- **LISTED ENTRIES**
------------------------------------------------------------------------

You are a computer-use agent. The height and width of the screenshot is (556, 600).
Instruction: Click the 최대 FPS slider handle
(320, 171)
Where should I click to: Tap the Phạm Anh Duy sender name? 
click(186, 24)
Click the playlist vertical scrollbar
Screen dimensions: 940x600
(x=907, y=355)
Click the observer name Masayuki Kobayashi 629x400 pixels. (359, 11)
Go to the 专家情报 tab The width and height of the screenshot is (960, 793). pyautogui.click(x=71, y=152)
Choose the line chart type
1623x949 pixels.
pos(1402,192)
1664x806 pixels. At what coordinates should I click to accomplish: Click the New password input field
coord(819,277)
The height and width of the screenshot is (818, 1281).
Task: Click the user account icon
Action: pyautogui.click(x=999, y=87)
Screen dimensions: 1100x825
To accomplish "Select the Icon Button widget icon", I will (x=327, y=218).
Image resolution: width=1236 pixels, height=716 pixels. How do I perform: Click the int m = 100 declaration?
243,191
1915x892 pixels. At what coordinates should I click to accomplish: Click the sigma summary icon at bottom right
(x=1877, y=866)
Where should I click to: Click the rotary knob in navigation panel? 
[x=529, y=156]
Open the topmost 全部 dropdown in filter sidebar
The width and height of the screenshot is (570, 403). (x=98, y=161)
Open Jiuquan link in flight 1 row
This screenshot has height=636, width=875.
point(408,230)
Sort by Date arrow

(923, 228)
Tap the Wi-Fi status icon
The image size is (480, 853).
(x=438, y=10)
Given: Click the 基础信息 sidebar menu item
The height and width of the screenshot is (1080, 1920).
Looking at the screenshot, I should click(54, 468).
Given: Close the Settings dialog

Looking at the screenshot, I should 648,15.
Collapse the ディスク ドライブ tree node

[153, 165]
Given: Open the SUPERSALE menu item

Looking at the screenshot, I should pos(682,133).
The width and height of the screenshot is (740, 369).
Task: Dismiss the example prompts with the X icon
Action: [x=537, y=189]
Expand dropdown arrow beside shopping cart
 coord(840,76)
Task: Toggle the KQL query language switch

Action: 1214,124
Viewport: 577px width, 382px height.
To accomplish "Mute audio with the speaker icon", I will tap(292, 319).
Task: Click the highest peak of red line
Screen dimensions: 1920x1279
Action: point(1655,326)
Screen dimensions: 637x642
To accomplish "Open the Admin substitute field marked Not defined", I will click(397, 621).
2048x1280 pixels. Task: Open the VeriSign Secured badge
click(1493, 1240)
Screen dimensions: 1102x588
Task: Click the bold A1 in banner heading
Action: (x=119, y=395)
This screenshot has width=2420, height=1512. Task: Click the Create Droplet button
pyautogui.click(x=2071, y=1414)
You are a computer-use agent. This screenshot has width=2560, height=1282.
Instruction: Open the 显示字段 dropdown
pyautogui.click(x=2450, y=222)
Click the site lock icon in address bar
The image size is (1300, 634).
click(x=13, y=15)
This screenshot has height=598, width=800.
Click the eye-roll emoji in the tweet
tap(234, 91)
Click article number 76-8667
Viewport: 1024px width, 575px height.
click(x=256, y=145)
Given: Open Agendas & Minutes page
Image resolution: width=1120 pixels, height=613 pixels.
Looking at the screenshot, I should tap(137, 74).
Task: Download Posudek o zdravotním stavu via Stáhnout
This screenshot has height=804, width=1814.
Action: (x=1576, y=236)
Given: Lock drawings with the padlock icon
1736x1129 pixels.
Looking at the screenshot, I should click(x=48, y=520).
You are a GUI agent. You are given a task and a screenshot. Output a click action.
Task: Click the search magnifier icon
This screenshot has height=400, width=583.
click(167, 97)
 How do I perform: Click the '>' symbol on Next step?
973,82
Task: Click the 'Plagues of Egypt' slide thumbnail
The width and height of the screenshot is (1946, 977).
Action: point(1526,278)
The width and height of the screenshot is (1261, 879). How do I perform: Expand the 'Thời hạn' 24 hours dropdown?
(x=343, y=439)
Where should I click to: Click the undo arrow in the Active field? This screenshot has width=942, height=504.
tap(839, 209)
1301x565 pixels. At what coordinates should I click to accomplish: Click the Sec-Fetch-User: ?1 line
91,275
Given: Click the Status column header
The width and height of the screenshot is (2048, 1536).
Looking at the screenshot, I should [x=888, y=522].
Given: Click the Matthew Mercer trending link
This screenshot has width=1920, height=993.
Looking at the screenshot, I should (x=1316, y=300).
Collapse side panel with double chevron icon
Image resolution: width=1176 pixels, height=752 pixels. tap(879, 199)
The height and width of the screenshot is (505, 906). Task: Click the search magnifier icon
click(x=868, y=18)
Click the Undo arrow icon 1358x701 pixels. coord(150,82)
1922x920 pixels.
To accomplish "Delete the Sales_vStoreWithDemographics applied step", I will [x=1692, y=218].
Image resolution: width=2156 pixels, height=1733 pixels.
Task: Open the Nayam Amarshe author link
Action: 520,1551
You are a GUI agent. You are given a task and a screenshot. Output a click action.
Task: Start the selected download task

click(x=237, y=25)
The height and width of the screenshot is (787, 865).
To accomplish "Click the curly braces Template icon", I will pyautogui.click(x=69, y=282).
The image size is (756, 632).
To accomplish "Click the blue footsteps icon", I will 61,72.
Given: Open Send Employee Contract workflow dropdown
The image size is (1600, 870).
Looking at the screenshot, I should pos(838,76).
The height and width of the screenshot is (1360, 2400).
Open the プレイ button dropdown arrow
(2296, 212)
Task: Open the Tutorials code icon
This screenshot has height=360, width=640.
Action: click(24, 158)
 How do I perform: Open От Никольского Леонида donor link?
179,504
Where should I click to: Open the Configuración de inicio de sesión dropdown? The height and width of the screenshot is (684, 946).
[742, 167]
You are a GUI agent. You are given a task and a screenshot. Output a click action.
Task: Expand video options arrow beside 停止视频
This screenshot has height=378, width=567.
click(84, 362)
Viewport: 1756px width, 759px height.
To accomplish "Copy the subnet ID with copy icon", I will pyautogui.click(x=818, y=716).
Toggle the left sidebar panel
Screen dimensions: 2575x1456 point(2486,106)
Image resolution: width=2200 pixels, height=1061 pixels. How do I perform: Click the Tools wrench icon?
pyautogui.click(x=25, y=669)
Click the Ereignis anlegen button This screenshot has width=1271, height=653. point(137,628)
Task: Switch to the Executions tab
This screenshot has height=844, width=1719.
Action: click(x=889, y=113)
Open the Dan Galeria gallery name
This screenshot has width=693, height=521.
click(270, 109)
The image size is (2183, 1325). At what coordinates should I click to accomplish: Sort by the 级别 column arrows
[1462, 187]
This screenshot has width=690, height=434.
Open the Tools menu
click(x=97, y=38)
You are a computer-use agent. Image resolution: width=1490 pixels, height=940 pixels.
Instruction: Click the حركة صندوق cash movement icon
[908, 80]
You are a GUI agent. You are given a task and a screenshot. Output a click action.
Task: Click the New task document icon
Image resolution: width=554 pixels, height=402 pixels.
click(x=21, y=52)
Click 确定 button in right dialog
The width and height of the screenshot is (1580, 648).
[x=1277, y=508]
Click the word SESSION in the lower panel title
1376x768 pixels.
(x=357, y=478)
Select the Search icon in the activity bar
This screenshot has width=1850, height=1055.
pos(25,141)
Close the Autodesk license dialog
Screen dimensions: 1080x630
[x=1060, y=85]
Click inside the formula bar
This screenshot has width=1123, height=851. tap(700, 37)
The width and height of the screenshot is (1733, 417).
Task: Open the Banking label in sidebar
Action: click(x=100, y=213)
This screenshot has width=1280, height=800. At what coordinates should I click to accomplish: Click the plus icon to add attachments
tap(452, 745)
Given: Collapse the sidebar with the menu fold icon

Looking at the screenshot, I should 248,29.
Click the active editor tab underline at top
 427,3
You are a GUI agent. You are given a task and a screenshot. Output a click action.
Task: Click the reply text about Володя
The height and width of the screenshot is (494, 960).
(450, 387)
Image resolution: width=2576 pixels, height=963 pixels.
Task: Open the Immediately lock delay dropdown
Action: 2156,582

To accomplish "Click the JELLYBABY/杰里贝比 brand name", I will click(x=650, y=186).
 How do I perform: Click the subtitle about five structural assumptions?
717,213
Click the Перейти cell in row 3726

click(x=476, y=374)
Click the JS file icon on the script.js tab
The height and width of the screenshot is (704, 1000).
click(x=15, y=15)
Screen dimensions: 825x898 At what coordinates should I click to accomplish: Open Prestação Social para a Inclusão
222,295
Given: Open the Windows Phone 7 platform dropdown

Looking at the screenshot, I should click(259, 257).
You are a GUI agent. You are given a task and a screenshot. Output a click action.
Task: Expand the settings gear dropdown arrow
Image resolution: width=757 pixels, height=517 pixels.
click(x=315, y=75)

------------------------------------------------------------------------

- **STATED EXERCISE**
Reproduce verbatim everything in the data above, from its first line down to and including the line that contains "(x=438, y=10)".

- **COMPLETE RESPONSE**
You are a computer-use agent. The height and width of the screenshot is (556, 600).
Instruction: Click the 최대 FPS slider handle
(320, 171)
Where should I click to: Tap the Phạm Anh Duy sender name? 
click(186, 24)
Click the playlist vertical scrollbar
Screen dimensions: 940x600
(x=907, y=355)
Click the observer name Masayuki Kobayashi 629x400 pixels. (359, 11)
Go to the 专家情报 tab The width and height of the screenshot is (960, 793). pyautogui.click(x=71, y=152)
Choose the line chart type
1623x949 pixels.
pos(1402,192)
1664x806 pixels. At what coordinates should I click to accomplish: Click the New password input field
coord(819,277)
The height and width of the screenshot is (818, 1281).
Task: Click the user account icon
Action: pyautogui.click(x=999, y=87)
Screen dimensions: 1100x825
To accomplish "Select the Icon Button widget icon", I will (x=327, y=218).
Image resolution: width=1236 pixels, height=716 pixels. How do I perform: Click the int m = 100 declaration?
243,191
1915x892 pixels. At what coordinates should I click to accomplish: Click the sigma summary icon at bottom right
(x=1877, y=866)
Where should I click to: Click the rotary knob in navigation panel? 
[x=529, y=156]
Open the topmost 全部 dropdown in filter sidebar
The width and height of the screenshot is (570, 403). (x=98, y=161)
Open Jiuquan link in flight 1 row
This screenshot has height=636, width=875.
point(408,230)
Sort by Date arrow

(923, 228)
Tap the Wi-Fi status icon
The image size is (480, 853).
(x=438, y=10)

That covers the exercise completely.